**EXERCISE OBJECTIVE:** Up to and including the line with "The image size is (1533, 1119).", output the records exactly as they appear.

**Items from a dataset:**
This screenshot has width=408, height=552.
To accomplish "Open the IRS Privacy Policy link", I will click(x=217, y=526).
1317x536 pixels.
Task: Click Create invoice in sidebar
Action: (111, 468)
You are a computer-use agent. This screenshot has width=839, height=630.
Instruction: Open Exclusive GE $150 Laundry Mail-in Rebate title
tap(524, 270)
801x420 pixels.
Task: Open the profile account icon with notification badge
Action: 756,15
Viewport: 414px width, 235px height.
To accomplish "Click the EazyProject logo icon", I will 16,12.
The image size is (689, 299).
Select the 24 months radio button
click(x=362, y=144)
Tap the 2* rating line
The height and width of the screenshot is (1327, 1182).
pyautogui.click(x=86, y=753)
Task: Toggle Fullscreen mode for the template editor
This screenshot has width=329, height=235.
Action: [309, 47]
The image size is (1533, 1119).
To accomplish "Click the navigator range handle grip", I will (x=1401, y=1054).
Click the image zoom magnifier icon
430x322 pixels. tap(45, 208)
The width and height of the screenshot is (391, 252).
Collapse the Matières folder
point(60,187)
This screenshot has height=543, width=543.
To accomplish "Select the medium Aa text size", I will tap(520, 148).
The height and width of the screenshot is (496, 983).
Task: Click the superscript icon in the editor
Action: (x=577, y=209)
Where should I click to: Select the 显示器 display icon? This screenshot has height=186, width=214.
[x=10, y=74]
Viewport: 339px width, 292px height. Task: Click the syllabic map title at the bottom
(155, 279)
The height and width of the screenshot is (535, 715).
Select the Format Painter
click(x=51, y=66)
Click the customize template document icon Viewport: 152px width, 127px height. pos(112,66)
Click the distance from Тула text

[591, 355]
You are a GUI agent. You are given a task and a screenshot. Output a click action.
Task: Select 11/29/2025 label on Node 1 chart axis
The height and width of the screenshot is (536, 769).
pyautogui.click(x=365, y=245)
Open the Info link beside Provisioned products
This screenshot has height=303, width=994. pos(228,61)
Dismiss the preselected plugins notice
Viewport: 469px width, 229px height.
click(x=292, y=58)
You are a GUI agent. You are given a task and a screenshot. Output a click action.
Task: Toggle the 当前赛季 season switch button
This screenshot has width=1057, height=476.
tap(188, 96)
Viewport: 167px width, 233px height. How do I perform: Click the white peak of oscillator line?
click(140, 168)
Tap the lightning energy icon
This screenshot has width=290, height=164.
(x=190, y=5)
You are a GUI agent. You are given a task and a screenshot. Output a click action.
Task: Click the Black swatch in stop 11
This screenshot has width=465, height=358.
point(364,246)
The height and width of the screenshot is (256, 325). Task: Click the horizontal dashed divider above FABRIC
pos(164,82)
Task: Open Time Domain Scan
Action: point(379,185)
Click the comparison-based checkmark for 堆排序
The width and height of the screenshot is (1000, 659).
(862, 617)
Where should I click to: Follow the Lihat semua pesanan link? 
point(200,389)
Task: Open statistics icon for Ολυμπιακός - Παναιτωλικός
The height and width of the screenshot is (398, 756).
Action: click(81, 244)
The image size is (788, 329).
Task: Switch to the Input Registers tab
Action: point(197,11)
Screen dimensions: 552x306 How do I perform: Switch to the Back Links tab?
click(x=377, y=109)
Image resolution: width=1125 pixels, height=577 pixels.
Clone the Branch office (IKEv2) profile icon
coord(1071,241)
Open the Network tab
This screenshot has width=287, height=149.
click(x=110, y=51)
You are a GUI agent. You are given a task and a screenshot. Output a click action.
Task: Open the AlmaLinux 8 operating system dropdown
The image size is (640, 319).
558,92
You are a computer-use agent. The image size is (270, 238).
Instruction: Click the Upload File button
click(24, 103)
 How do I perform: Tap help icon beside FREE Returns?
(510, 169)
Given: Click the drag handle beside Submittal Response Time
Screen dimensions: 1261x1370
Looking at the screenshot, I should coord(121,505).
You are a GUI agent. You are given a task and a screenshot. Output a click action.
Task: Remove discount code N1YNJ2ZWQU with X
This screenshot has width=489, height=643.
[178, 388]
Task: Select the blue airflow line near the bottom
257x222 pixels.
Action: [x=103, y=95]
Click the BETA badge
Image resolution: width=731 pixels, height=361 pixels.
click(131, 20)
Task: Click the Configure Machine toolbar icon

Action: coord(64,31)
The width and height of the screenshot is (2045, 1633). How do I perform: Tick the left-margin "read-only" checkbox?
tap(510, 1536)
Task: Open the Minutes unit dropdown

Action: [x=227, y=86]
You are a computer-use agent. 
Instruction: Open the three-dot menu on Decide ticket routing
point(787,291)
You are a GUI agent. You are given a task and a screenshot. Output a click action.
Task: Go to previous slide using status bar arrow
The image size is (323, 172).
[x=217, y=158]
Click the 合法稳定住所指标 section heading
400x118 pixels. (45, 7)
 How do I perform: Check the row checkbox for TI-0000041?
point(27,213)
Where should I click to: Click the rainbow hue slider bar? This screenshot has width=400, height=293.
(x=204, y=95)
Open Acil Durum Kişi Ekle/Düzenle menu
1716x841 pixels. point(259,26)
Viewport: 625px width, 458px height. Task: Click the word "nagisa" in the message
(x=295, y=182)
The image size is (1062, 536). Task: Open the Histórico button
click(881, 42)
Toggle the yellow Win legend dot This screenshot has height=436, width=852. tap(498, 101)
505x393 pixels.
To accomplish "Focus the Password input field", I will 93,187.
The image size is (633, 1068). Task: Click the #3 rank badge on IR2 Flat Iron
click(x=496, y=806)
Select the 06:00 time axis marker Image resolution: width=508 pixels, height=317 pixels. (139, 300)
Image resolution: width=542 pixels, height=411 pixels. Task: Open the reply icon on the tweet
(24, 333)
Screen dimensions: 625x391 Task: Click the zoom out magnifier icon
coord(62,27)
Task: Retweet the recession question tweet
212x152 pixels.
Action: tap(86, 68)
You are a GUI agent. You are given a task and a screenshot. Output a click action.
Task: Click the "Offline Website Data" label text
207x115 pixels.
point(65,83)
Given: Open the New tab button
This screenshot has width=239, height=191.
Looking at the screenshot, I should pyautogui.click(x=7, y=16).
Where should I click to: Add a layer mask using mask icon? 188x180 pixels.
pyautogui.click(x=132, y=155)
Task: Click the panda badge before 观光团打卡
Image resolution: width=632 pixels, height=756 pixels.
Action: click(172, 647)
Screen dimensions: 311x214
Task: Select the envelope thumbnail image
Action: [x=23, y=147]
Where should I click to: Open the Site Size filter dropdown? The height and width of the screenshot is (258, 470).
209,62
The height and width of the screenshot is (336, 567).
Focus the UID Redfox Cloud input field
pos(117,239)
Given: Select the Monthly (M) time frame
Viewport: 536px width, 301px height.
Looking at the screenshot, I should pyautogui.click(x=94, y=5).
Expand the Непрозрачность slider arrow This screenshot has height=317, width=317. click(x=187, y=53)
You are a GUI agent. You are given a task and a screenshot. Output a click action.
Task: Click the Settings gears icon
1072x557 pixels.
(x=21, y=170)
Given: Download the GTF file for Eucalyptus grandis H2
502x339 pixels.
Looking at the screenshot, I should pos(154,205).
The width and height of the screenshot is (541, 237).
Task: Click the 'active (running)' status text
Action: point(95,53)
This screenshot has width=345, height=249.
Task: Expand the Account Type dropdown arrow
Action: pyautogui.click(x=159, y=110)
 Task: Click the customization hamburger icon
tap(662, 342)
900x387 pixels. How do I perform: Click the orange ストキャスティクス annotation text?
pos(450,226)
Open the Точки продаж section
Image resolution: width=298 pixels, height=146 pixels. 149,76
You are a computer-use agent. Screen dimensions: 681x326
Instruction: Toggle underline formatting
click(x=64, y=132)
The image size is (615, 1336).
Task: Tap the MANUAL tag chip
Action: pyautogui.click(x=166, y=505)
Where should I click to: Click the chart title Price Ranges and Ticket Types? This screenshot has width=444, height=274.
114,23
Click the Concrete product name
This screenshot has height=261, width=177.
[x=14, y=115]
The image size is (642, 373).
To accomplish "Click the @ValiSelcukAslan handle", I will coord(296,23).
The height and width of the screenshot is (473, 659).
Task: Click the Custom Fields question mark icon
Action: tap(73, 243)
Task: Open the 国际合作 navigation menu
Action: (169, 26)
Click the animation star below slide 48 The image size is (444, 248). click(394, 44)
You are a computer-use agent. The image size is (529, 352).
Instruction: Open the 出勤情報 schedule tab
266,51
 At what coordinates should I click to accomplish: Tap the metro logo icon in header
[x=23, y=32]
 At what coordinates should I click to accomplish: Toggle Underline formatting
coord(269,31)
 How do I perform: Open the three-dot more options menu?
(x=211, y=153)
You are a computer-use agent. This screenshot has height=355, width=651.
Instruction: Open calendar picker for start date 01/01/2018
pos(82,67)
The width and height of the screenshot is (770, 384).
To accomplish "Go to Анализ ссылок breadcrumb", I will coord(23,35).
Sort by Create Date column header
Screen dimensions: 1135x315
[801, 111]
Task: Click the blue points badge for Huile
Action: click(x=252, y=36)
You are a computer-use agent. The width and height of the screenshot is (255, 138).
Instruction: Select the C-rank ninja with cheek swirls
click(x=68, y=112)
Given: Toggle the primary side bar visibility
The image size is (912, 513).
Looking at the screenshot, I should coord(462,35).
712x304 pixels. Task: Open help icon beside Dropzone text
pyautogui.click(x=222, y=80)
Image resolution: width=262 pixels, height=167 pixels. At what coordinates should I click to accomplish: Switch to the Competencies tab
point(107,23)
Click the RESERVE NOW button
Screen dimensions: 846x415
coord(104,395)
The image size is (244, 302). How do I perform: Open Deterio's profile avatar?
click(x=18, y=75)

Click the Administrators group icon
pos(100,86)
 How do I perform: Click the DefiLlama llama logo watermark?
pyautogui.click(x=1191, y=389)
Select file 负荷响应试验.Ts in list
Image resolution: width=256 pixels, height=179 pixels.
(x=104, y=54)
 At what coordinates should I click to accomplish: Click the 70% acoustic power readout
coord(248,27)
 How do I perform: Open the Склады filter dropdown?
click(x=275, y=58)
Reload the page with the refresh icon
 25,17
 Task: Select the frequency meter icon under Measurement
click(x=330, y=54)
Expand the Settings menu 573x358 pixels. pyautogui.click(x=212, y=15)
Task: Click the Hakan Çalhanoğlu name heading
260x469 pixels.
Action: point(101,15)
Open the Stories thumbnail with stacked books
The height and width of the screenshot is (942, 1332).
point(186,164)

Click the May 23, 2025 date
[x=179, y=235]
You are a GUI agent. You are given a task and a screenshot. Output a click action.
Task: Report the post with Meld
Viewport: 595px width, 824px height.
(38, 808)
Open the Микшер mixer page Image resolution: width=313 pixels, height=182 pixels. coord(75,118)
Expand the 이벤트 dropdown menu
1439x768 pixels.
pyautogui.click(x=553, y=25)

**COMPLETED TASK:**
This screenshot has width=408, height=552.
To accomplish "Open the IRS Privacy Policy link", I will click(x=217, y=526).
1317x536 pixels.
Task: Click Create invoice in sidebar
Action: (111, 468)
You are a computer-use agent. This screenshot has width=839, height=630.
Instruction: Open Exclusive GE $150 Laundry Mail-in Rebate title
tap(524, 270)
801x420 pixels.
Task: Open the profile account icon with notification badge
Action: 756,15
Viewport: 414px width, 235px height.
To accomplish "Click the EazyProject logo icon", I will 16,12.
The image size is (689, 299).
Select the 24 months radio button
click(x=362, y=144)
Tap the 2* rating line
The height and width of the screenshot is (1327, 1182).
pyautogui.click(x=86, y=753)
Task: Toggle Fullscreen mode for the template editor
This screenshot has width=329, height=235.
Action: [309, 47]
The image size is (1533, 1119).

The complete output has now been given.